DEA Allows Big Pharma Giant that Helped Fuel Opioid Crisis To Continue Operating
The DEA has rescinded a 2023 directive which previously ordered a pharmaceutical company to shutter operations after they were found to have helped perpetuate the nationwide opioid crisis.
Morris & Dickson, a multi-billion dollar Big Pharma giant which has been in business since 1841 will be permitted to continue selling drugs to Americans as per the result of a settlement reached with the DEA on Wednesday. This comes just under a year after the pharmaceutical wholesaler had their license revoked for continuing to produce and distribute suspicious shipments of controlled substances for years after a judge recommended their license be revoked for “cavalier disregard” of controlled substance laws. They also failed to report thousands of shipments of hydrocodone and oxycodone to the DEA.
“Of all the cases I handled as an administrative law judge for the DEA, Morris & Dickson’s violations were the most blatant and egregious,” Judge Charles Dorman told the Associated Press. “In addition, I saw no real acceptance of responsibility for their violations.”

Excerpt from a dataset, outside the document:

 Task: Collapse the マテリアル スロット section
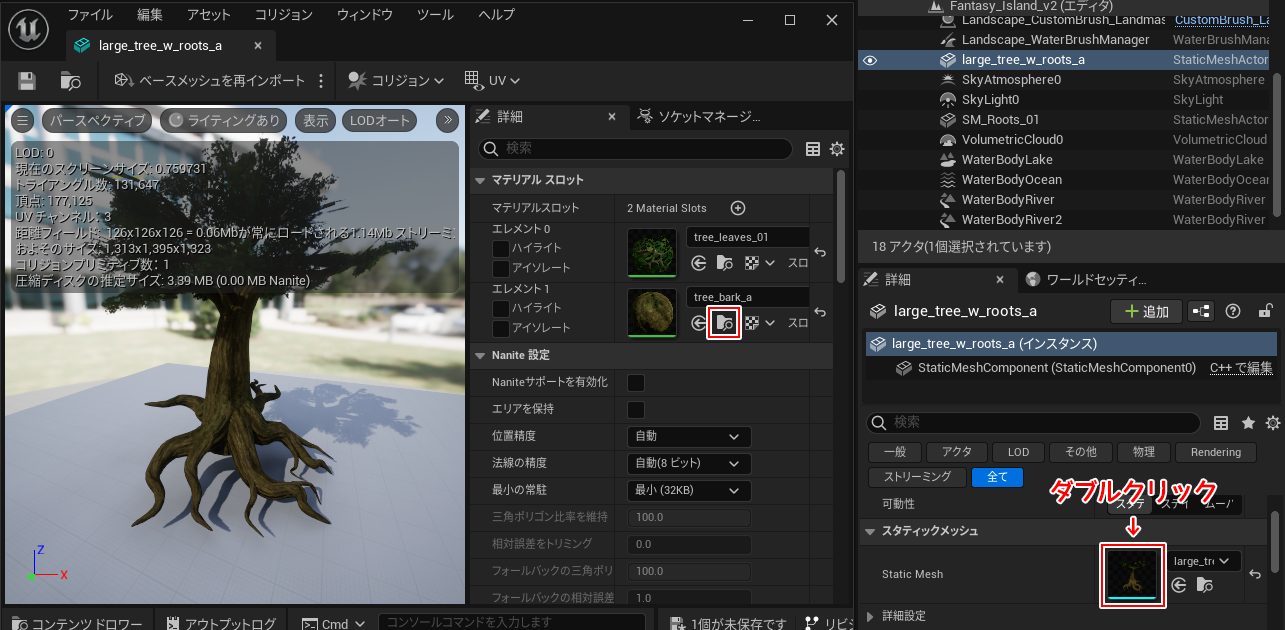[481, 180]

According to the DEA, Morris & Dickson will pay a $19 million fine and submit to heightened reporting requirements for five years as well as forfeit one of their two DEA Certificates of Registration, but they will be permitted to continue producing controlled substances from schedule two to five of the Controlled Substances Act. They also admitted all wrongdoing for their past actions.
“Drug distributors like Morris & Dickson have a responsibility to protect the safety and health of customers and maintain effective controls against diversion of highly addictive controlled substances. At the height of the opioid crisis, Morris & Dickson failed to uphold that responsibility, and turned a blind eye as thousands of unusually large orders for hydrocodone and oxycodone went out the door,” said DEA spokesperson Katherine Pfaff. “Today, Morris & Dickson takes an important first step by admitting wrongdoing and paying for its misconduct, and today’s settlement will ensure that such irresponsible practices will not continue in the future.”
Morris and Dickson’s legal wrongdoing came to light as the result of an Associated Press investigation in 2023 which not only found that the nation’s fourth largest drug distributor was playing it fast and loose with dangerous opioids, but also that the four-year delay in DEA action may have been the result of the so-to-speak “revolving door” between public entities and private companies which can lead to biased decision making at the government level.
In the case of Morris and Dickson one such DEA employee, Louis Milione, spent 21 years working with the DEA in the Office of Diversion Control before retiring in 2017. After that, the Associated Press found that Milione became a consultant for the companies he was previously a regulator of, including Morris and Dickson, who hired him on a $3 million contract to essentially save their ability to produce and supply painkillers after the DEA accused the company of turning a blind eye to large suspicious orders of opioids.
Milione advocated for Morris & Dickson in court to little or no avail as the judge presiding over the case wrote a long scathing 159-page report recommending Morris and Dickson have their license revoked. According to the Associated Press, it was not until four years later when the AP asked the DEA to comment on their investigation into Morris and Dickson that the DEA finally followed through on what the judge recommended and revoked their license, only to reinstate it with this recent order less than a year later.
“If the DEA had issued its order in a timely manner, one could then credibly believe that its second-in-command was not involved despite an obvious conflict of interest,” said Craig Holman, an ethics expert at the watchdog group Public Citizen in Washington to the Associated Press in 2023. “The mere fact that its action has been delayed four years just raises red flags. It casts the entire process under grave suspicion.”
Morris & Dickson released a brief statement on their website regarding the DEA’s decision to reverse the original license revocation, choosing to give a very general thank you to the DEA rather than going into specifics about the case.
“Morris & Dickson wants to thank the DEA for their recognition of our extensive efforts over the past five years to expand and improve our compliance system for suspicious order monitoring. We appreciate the DEA’s collaboration with us on our shared commitment to patient safety, and we are pleased that the DEA’s actions acknowledge both our current state-of-the-art compliance program and our commitment to continued enhancements into the future,” Morris & Dickson said.